Ежедневные итоги: 1189 калорий, 54 г белка, 125 г углеводов, 36 г клетчатки, 59 г жиров, 24 мг ниацина, 2 мкг витамина B12, 392 мкг фолиевой кислоты, 1633 мг натрия.

6 день

блюдо из свинины и рисовой лапши

Завтрак (254 калории)

  • 1 порция Запеченные кексы с омлетом легкой загрузки
  • 1/2 стакана черники

ЯВЛЯЮСЬ. Закуска (101 калория)

  • 1 средняя груша

Обед (430 калорий)

  • 1 порция Салат Mason Jar Power с нутом и тунцом

ВЕЧЕРА. Закуска (62 калории)

  • 1 стакан ежевики

Ужин (375 калорий)

  • 1 порция Тайская лапша из свинины и риса с огурцами

Совет по приготовлению еды: Приготовьте 1 яйцо, сваренное вкрутую, чтобы съесть его к первой половине дня. перекусить завтра.

Ежедневные итоги: 1222 калории, 70 г белка, 125 г углеводов, 28 г клетчатки, 51 г жира, 27 мг ниацина, 2 мкг витамина B12, 258 мкг фолиевой кислоты, 1481 мг натрия.

7 день

Куриные тако барбекю с красной капустой

Завтрак (292 калории)

  • 1 порция Банановые оладьи с двумя ингредиентами
  • 2 ст. кленовый сироп
  • 1 стакан малины

ЯВЛЯЮСЬ. Закуска (78 калорий)

  • 1 яйцо вкрутую
  • Щепотка соли и перца

Обед (430 калорий)

  • 1 порция Салат Mason Jar Power с нутом и тунцом

ВЕЧЕРА. Закуска (62 калории)

  • 1 стакан ежевики

Ужин (348 калорий)

  • 1 порция Куриные тако барбекю с красной капустой
  • 1/3 стакана промытых черных бобов с низким содержанием натрия
  • Щепотка соли и перца
  • Щепотка измельченного красного перца

Ежедневные итоги: 1209 калорий, 74 г белка, 143 г углеводов, 32 г клетчатки, 39 г жиров, 27 мг ниацина, 2 мкг витамина B12, 211 мкг фолиевой кислоты, 1637 мг натрия.

2 неделя

2 неделя

Как приготовить еду Подготовьтесь к неделе приема пищи:

Небольшая подготовка в начале недели значительно облегчит вашу предстоящую неделю.

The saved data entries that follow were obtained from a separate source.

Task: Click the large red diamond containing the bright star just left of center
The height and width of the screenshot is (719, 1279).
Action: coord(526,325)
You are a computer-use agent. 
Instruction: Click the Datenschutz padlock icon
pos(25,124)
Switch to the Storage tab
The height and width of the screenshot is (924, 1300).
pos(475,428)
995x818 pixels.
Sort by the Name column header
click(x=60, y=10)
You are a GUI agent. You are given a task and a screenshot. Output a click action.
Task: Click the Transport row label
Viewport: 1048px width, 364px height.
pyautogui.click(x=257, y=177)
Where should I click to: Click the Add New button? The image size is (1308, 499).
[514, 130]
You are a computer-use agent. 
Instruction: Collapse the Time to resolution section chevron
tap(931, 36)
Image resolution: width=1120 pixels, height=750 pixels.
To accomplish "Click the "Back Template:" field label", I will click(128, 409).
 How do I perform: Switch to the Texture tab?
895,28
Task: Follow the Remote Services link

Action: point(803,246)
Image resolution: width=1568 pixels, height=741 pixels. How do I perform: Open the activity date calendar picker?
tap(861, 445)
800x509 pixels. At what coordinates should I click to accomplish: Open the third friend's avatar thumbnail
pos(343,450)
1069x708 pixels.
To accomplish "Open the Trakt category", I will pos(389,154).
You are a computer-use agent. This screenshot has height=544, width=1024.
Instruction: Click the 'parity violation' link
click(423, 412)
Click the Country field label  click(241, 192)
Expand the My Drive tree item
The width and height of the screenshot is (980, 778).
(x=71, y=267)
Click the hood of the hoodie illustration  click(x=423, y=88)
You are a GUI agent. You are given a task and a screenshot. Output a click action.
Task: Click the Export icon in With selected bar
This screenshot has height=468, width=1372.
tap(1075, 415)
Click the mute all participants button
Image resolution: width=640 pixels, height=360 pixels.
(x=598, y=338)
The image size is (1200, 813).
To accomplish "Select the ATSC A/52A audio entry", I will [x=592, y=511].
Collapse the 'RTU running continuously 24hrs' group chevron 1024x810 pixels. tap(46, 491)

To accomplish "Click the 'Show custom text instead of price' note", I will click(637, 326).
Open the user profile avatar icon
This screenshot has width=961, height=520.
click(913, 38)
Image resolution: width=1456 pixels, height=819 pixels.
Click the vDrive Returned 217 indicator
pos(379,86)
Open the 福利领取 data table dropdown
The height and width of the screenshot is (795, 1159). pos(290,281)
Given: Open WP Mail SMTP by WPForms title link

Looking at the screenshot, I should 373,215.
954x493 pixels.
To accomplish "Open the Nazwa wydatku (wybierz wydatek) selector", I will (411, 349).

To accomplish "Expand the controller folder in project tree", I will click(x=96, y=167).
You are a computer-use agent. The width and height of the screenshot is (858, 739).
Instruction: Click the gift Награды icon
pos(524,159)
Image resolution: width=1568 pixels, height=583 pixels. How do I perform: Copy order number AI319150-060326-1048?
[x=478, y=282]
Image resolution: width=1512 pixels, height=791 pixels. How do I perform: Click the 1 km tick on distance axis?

  1. Приготовить еду Meal-Prep Куриные тарелки с чили и лаймом обедать в 9, 10, 11 и 12 дни. Охладите в стеклянных контейнерах для приготовления муки. (Покупать: amazon.com, 26 $ за 5)
  2. Смешайте партию Цитрусовый винегрет иметь в течение недели. Для облегчения уборки и хранения делайте перевязки в каменных банках. (Покупать: amazon.com, $ 13 за 4)

8 день

Лосось и спаржа с лимонно-чесночным сливочным соусом

Завтрак (223 калории)

  • 1 стакан обезжиренного простого греческого йогурта
  • 1/2 стакана черники
  • 1 ст. измельченные грецкие орехи

ЯВЛЯЮСЬ. Закуска (62 калории)

  • 1 стакан ежевики

Обед (339 калорий)

  • 2 порции Салат из тунца
  • 2 стакана шпината
  • 1 ст. Цитрусовый винегрет

ВЕЧЕРА. Закуска (64 калории)

  • 1 стакан малины

Ужин (509 калорий)

  • 1 порция Лосось и спаржа с лимонно-чесночным сливочным соусом
  • 3/4 стакана Простая квиноа
  • 2 стакана смешанной зелени
  • 1 ст. Цитрусовый винегрет

Ежедневные итоги: 1197 калорий, 83 г белка, 100 г углеводов, 34 г клетчатки, 57 г жира, 22 мг ниацина, 7 мкг витамина B12, 579 мкг фолиевой кислоты, 1027 мг натрия.

День 9

курица барбекю запеченный картофель

Завтрак (223 калории)

  • 1 стакан обезжиренного простого греческого йогурта
  • 1/2 стакана черники
  • 1 ст. измельченные грецкие орехи

ЯВЛЯЮСЬ. Закуска (62 калории)

  • 1 стакан ежевики

Обед (413 калорий)

  • 1 порция Meal-Prep Куриные тарелки с чили и лаймом

ВЕЧЕРА. Закуска (64 калории)

  • 1 стакан малины

Ужин (462 калории)

  • 1 порция Запеченный картофель с курицей барбекю
  • 1 чашка шпината, приготовленного на пару

Совет по приготовлению еды: Приготовьте 3 порции Протеин с арахисовым маслом Ночная овсянка завтракать в 10, 12 и 13 дни.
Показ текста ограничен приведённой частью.